Search code examples
regexperlnegative-lookbehind

Perl regexp - replace all digits in a string with # unless they have a certain prefix


I am trying to replace all numbers in a string with '#', provided that they don't have a specific prefix. The numbers may appear as part of a word, or as a word on their own.

For example, using ABC as the prefix, this is the desired result.

Input:

sdkfjsd 12312981 sdkfjsdfhbnmawd 1298 ,smdfsdnfk2342423 
sdlkfsdfs 20349 ABC1203912 2034234aac <-- ABC<number> stays, the other numbers do not
ABC1203912

Result (note that lines 2,3 have ABC with a number):

sdkfjsd # sdkfjsdfhbnmawd # ,smdfsdnfk#
sdlkfsdfs # ABC1203912 #aac <-- ABC<number> stays, the other numbers do not
ABC1203912

I tried to do it with a negative-look behind regexp: s/(?<!ABC)\d+/#/g.
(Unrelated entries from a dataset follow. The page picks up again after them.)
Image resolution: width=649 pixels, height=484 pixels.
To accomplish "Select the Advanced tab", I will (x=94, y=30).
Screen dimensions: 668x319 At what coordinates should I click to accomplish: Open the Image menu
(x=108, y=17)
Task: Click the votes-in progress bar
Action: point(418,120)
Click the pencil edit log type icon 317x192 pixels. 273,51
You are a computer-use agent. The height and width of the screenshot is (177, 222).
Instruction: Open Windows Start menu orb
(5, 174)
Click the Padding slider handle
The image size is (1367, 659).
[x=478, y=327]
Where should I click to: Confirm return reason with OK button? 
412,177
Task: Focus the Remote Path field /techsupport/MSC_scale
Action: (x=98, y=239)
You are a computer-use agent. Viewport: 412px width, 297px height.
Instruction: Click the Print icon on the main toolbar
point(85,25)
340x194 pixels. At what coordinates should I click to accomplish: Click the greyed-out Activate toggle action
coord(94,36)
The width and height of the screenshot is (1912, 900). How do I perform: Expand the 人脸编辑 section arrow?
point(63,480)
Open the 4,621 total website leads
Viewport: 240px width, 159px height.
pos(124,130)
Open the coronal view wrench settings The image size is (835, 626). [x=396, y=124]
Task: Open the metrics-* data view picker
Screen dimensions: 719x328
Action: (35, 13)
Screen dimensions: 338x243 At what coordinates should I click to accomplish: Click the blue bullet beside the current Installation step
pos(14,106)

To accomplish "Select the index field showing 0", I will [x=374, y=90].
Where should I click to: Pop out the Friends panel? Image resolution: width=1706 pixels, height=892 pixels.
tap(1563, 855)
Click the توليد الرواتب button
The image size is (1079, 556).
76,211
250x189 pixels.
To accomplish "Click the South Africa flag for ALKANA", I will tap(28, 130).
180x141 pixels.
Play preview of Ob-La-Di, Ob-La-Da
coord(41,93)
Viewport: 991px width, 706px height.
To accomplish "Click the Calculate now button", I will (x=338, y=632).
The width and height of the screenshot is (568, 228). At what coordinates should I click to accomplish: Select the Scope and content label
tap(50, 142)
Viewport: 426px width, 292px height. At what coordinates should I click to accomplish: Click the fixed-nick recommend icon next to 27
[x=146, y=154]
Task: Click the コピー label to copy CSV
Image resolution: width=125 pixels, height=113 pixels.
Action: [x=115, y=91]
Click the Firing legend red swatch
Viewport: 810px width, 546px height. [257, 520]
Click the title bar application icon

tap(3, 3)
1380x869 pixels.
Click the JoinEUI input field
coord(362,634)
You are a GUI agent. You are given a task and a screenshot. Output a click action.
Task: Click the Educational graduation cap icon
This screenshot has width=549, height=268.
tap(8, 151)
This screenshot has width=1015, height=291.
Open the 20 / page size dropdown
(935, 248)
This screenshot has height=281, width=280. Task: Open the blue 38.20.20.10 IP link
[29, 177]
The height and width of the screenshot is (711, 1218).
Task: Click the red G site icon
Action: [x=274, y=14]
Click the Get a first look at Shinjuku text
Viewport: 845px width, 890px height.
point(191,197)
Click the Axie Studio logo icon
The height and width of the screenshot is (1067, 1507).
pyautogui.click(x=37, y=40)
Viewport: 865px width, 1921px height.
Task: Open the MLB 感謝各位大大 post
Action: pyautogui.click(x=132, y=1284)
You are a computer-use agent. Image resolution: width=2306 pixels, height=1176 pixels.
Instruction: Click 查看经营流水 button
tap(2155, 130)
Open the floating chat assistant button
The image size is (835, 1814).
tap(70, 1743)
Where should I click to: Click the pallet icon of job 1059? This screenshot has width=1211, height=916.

In this case only the first digit after ABC will not be replaced, the rest will.

My next step would be to split the string into parts that contain ABC\d+ , and perform a simple replace on the other parts.

Will appreciate any advice how to do the whole thing without splitting into multiple strings.

Thanks!

Edit 1: moved aac back to proper position. Edit 2: I am using perl 5.8.5, in case this is relevant. I can't update to a newer version due to compatibility issues with code that I don't control.


Solution

  • I don't understand what you mean by "My next step would be to split the string into parts that contain ABC\d+, and perform a simple replace on the other parts.", but it looks like it is not your main issue here. Do let me know otherwise.

    To match every digit that is not preceded by the keyword ABC, then you can use this regex:

    (?<!ABC|\d)\d+
    

    This prevents the matching of a digit if there is ABC before it, or another digit (thus preventing \d+ to match if starting from the middle of a digit.

    regex101 demo

    Note that you had two parts of your string in your question moved around. I'm taking only the input that you used.


    If the above doesn't work (e.g. the regex engine says the pattern in the lookbehind cannot be of variable width, or something along these lines), then the alternate equivalent is:

    (?<!ABC)(?<!\d)\d+
    

    regex101 demo